Of course the Republicans fucked up big time too. They lost control of the train. First they let the Tea Party divide and weaken the party. Then, with the over-confidence of the rich and powerful, they let an interloper in their midst. They welcomed him in. They thought they could control and put him down and they were wrong. Very wrong. It’s not that he’s smarter than them (though he is smart and now he has some very smart bandwaggoners with him, who can smell the intoxicating fumes of power), he’s just fluked his timing to coincide with the zeitgeist. And timing is… everything. Now the train is a runaway.
At least the Brits (Mr. Gove take a bow) pulled back from the brink with Johnson. I’m not sure the Americans will do the same. They aren’t at this game as long as the British. The USA is a very young country. And the inbuilt flaw of their bipartisan Republican/Democrat system of picking one man into power has become acute.
A dreadful image arises: of the Second Amendment coming into its own when Trump’s finger hovers over the button. A well regulated militia, being necessary to the security of a free state, the right of the people to keep and bear arms, shall not be infringed. Because one thing is for sure: if that man takes power, the security of a free state will be in grave peril.
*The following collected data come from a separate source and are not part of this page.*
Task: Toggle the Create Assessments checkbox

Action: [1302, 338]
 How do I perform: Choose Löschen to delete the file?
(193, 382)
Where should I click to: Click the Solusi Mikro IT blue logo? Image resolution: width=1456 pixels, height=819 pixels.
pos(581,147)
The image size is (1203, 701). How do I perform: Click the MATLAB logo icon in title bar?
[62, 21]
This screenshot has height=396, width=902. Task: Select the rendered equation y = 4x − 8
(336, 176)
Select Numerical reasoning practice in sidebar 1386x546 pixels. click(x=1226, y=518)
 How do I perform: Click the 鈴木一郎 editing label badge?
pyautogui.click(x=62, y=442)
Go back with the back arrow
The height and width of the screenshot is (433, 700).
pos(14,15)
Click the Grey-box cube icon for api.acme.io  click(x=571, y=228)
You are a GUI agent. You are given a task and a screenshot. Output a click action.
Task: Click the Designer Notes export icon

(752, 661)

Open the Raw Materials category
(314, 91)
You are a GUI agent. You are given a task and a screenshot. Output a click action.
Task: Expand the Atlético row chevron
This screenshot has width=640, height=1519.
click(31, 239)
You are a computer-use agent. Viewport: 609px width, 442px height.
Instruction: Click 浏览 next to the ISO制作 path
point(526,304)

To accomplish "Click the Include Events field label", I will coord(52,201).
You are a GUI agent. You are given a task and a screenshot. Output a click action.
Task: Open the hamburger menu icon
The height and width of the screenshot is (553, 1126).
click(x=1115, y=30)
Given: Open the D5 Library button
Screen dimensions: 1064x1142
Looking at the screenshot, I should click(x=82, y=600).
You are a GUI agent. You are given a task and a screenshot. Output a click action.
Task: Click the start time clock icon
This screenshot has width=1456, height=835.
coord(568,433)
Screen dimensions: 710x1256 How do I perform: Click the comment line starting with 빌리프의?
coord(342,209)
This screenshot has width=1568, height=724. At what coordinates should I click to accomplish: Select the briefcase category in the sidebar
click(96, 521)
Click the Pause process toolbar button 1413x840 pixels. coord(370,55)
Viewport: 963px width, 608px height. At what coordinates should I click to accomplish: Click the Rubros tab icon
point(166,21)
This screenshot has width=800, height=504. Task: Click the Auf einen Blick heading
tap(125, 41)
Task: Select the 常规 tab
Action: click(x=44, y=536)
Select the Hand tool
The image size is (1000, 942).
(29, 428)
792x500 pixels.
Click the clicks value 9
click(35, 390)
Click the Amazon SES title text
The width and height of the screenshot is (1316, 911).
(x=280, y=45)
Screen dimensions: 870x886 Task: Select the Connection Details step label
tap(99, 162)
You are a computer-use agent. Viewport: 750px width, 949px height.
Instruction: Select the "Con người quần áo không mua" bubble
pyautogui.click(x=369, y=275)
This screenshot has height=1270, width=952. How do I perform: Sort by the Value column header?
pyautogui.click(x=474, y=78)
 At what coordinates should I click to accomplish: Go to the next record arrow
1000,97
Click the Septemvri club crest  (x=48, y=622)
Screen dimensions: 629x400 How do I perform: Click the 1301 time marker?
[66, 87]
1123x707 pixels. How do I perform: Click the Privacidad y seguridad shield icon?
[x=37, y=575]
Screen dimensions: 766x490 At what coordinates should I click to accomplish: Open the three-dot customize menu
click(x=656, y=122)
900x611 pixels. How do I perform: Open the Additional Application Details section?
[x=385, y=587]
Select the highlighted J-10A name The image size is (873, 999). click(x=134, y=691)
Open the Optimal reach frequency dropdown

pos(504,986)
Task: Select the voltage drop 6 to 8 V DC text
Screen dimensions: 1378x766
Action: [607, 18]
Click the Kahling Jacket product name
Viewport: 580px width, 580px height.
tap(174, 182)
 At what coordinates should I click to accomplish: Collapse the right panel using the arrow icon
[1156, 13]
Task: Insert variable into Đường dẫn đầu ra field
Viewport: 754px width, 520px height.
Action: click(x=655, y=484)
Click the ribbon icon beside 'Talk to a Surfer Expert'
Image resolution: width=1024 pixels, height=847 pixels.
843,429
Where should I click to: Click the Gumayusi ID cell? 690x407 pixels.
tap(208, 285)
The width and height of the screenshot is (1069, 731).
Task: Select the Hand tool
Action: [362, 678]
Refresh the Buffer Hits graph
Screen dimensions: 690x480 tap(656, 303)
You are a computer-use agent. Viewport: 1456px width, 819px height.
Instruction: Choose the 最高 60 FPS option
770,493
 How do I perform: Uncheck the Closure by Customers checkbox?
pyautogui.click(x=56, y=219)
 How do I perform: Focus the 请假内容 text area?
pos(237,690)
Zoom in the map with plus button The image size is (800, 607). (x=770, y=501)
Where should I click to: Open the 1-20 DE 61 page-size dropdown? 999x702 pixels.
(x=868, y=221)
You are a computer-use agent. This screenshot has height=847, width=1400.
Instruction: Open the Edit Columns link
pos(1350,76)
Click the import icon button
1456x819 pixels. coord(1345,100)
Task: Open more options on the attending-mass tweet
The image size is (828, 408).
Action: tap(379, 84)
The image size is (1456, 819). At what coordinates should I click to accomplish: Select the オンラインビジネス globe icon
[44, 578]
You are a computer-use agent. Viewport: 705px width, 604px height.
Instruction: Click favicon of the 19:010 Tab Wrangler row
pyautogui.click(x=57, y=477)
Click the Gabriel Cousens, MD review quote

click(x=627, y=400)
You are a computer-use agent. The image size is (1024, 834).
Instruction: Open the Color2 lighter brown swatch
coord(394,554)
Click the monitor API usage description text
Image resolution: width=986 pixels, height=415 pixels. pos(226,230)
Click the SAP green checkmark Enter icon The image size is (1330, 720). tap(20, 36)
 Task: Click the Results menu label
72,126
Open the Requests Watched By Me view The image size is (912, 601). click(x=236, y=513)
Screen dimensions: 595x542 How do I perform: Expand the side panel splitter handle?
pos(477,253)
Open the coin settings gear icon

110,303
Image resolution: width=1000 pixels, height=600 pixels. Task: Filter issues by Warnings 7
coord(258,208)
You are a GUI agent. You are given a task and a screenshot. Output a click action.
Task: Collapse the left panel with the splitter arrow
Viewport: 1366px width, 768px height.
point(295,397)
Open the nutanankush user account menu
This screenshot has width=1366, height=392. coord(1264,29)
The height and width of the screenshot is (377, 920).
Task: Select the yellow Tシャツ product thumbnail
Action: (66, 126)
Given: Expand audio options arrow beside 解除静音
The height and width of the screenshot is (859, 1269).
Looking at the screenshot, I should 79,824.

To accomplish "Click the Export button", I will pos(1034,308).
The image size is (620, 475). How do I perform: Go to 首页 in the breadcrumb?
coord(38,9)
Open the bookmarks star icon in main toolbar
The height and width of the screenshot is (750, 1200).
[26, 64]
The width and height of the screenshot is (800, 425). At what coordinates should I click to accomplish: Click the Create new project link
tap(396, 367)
It’s hard not to ponder on Yeats’ Second Coming:
And what rough beast, its hour come round at last,
Slouches towards Bethlehem to be born?
And then I think that a lot of the inherently decent people who support the Republican Party will have a change of heart, that they will see the type of society that Trump really represents. That some leaders will emerge from the shadows over the next four months and re-invigorate the inherent values of so many Americans. Not the Michael Moores, they won’t do. Some Republicans would be good. People who value their country more than their party. People who will talk to the Trump voters as equals. And convince them to keep the baby of democracy and tolerance while dispensing with the bath water of a flaccid political status quo.
Even if the baby’s name is Hillary.
God bless The United States of America.